As he described his retreat, I kept hearing a particular word — a word that surprised me, a word that I had not heard or spoken so openly and frequently for years.

Do you want to know what the word was? Jesus.

I had stopped saying the word “Jesus.” 95% of the time, I only spoke of “God.” Or if I had to speak of him, I referred to God the Son, the second Person of the Trinity, the Logos . . . names that sounded intellectual and sophisticated. If I had to speak of the Son incarnate, then I spoke of Christ, or the God-man. Never Jesus Christ, and certainly never just Jesus. Loving Jesus, following Jesus, seeking Jesus — these were the province of fundamentalists, Bible thumpers, Jesus Freaks, crude Christians who wore WWJD bracelets and listened to Michael W. Smith and read Max Lucado instead of Jurgen Moltmann. We had even begun to subtly mock Jesus by talking of “Jeebus” or mocking the way certain preachers shouted “Jesus!” in their sermons, or by laughing at Jesus action figures and the other strange cultural artifacts emanating from Jesusland.

But now, here was this friend of mine, whom I admired, and he couldn’t stop talking about walking with Jesus and talking with Jesus. He spoke of Jesus telling him something, or showing him something, or holding him. It was striking only because I had not heard language like that since I had come to seminary.

§ §

• Stated problem 1: From the passage about the word Jesus, reproduce word for word the part starting with "Do you want" and going on through "emanating from Jesusland.".
• Stated problem 2: In the passage about the word Jesus, what names or titles does the writer say they used instead of "Jesus"? List every one.

• Material provided:

§ §

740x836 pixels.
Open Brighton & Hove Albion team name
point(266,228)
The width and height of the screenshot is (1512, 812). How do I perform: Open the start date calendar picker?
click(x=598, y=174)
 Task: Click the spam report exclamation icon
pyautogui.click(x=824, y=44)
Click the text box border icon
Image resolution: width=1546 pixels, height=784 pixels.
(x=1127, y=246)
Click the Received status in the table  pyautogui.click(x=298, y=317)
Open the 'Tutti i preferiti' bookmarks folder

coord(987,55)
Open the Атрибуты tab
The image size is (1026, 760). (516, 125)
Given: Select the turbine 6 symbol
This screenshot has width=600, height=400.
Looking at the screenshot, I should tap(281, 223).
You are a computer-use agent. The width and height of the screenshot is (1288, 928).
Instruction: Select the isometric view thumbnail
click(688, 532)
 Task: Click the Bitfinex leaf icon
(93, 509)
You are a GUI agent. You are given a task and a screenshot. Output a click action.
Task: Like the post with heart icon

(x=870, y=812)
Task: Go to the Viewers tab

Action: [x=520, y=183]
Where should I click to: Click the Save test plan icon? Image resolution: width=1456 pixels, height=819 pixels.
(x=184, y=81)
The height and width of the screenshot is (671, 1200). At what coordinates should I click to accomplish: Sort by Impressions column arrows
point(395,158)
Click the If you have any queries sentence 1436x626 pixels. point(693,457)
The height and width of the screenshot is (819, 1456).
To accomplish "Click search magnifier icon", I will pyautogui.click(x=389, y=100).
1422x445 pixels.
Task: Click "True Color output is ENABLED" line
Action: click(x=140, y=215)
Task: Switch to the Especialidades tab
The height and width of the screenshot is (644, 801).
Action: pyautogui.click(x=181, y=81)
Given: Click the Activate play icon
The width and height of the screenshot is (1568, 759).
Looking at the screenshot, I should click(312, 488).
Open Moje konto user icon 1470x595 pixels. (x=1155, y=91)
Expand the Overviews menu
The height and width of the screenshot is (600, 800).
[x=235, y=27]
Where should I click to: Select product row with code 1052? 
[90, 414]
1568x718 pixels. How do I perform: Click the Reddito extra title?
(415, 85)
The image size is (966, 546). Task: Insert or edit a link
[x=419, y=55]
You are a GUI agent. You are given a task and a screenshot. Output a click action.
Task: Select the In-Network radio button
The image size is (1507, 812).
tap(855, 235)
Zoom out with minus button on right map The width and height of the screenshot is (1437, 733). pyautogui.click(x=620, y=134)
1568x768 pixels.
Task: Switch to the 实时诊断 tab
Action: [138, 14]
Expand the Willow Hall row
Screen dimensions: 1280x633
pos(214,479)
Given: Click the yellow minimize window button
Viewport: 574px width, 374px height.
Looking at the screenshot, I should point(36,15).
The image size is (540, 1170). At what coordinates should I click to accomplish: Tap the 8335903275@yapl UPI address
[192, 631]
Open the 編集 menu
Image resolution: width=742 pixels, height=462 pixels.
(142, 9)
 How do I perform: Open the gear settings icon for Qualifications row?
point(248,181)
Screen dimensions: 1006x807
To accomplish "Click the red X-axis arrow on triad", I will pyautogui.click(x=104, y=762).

§ §

• Complete response 1:
Do you want to know what the word was? Jesus.

I had stopped saying the word “Jesus.” 95% of the time, I only spoke of “God.” Or if I had to speak of him, I referred to God the Son, the second Person of the Trinity, the Logos . . . names that sounded intellectual and sophisticated. If I had to speak of the Son incarnate, then I spoke of Christ, or the God-man. Never Jesus Christ, and certainly never just Jesus. Loving Jesus, following Jesus, seeking Jesus — these were the province of fundamentalists, Bible thumpers, Jesus Freaks, crude Christians who wore WWJD bracelets and listened to Michael W. Smith and read Max Lucado instead of Jurgen Moltmann. We had even begun to subtly mock Jesus by talking of “Jeebus” or mocking the way certain preachers shouted “Jesus!” in their sermons, or by laughing at Jesus action figures and the other strange cultural artifacts emanating from Jesusland.

• Complete response 2:
- God
- God the Son
- the second Person of the Trinity
- the Logos
- Christ
- the God-man